▶ [THE TASK]: Lines holding the word "computer" must be located in the listing below and copied.

▶ [RECORDED INFORMATION]:
● ● ●

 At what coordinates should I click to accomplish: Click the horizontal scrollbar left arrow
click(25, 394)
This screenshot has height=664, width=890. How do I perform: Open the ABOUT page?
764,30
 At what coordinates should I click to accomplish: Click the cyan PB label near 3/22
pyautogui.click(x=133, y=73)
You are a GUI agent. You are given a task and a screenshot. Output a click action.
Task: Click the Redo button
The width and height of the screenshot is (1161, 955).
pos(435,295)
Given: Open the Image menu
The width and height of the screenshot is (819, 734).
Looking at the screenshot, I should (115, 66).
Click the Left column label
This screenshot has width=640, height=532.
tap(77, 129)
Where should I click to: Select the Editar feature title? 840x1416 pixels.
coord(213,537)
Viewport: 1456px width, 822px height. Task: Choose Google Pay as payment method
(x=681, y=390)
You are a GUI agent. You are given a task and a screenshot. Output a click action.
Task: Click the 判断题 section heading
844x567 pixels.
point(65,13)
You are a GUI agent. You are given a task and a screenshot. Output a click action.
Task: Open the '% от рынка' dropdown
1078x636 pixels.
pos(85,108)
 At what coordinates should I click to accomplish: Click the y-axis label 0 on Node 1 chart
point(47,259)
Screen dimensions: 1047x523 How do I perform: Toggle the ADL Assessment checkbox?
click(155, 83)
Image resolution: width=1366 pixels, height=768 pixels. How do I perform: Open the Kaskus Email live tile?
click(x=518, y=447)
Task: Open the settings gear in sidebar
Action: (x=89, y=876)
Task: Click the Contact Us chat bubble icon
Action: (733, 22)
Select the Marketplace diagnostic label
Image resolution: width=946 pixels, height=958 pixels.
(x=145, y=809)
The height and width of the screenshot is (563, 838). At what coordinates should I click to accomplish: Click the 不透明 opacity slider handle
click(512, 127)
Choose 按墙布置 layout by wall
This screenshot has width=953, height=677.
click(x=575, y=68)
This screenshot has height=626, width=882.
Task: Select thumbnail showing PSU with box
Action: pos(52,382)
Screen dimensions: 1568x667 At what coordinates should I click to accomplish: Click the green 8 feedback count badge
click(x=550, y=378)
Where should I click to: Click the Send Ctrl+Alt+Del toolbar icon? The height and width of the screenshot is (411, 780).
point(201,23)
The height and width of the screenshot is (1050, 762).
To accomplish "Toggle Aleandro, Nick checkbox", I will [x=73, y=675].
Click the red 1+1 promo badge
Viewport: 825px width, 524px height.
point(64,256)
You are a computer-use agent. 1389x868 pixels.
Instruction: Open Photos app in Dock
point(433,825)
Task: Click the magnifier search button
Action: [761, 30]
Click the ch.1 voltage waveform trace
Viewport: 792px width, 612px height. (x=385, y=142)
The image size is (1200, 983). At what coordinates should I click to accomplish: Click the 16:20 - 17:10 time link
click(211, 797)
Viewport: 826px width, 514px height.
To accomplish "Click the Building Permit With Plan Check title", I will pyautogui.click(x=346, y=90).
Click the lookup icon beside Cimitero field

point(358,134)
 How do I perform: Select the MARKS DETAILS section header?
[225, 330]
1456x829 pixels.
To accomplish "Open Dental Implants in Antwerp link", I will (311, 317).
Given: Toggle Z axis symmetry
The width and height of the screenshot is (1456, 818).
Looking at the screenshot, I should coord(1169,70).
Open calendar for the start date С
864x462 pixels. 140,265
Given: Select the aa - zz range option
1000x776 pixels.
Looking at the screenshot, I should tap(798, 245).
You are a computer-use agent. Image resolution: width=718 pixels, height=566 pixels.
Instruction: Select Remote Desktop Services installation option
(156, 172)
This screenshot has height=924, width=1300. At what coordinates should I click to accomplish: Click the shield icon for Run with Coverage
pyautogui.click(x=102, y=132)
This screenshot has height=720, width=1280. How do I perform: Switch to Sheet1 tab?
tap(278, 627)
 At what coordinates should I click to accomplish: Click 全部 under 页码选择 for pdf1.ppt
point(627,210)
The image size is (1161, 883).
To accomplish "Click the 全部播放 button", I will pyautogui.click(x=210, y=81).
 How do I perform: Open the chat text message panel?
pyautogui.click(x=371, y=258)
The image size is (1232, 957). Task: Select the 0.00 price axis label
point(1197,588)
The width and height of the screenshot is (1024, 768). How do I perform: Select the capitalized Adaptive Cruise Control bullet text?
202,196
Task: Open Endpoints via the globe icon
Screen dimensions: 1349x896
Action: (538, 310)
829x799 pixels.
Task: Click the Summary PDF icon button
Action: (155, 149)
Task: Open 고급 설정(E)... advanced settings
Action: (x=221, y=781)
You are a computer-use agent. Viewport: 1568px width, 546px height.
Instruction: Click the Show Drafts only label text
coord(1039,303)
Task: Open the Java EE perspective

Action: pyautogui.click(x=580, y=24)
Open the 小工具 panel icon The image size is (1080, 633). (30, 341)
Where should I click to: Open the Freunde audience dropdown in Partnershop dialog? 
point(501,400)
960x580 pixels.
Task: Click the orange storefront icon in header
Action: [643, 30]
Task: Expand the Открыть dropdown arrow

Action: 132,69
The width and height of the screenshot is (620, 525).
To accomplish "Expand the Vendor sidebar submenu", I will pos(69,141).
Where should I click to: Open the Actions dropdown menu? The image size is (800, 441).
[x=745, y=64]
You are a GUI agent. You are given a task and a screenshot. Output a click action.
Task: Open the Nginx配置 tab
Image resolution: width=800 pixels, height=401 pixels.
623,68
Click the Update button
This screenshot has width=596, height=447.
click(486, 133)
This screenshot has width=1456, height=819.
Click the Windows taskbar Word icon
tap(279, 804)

● ● ●

▶ [FINAL ANSWER]:
You are a computer-use agent. 1389x868 pixels.
You are a computer-use agent. Image resolution: width=718 pixels, height=566 pixels.
You are a computer-use agent. Viewport: 1568px width, 546px height.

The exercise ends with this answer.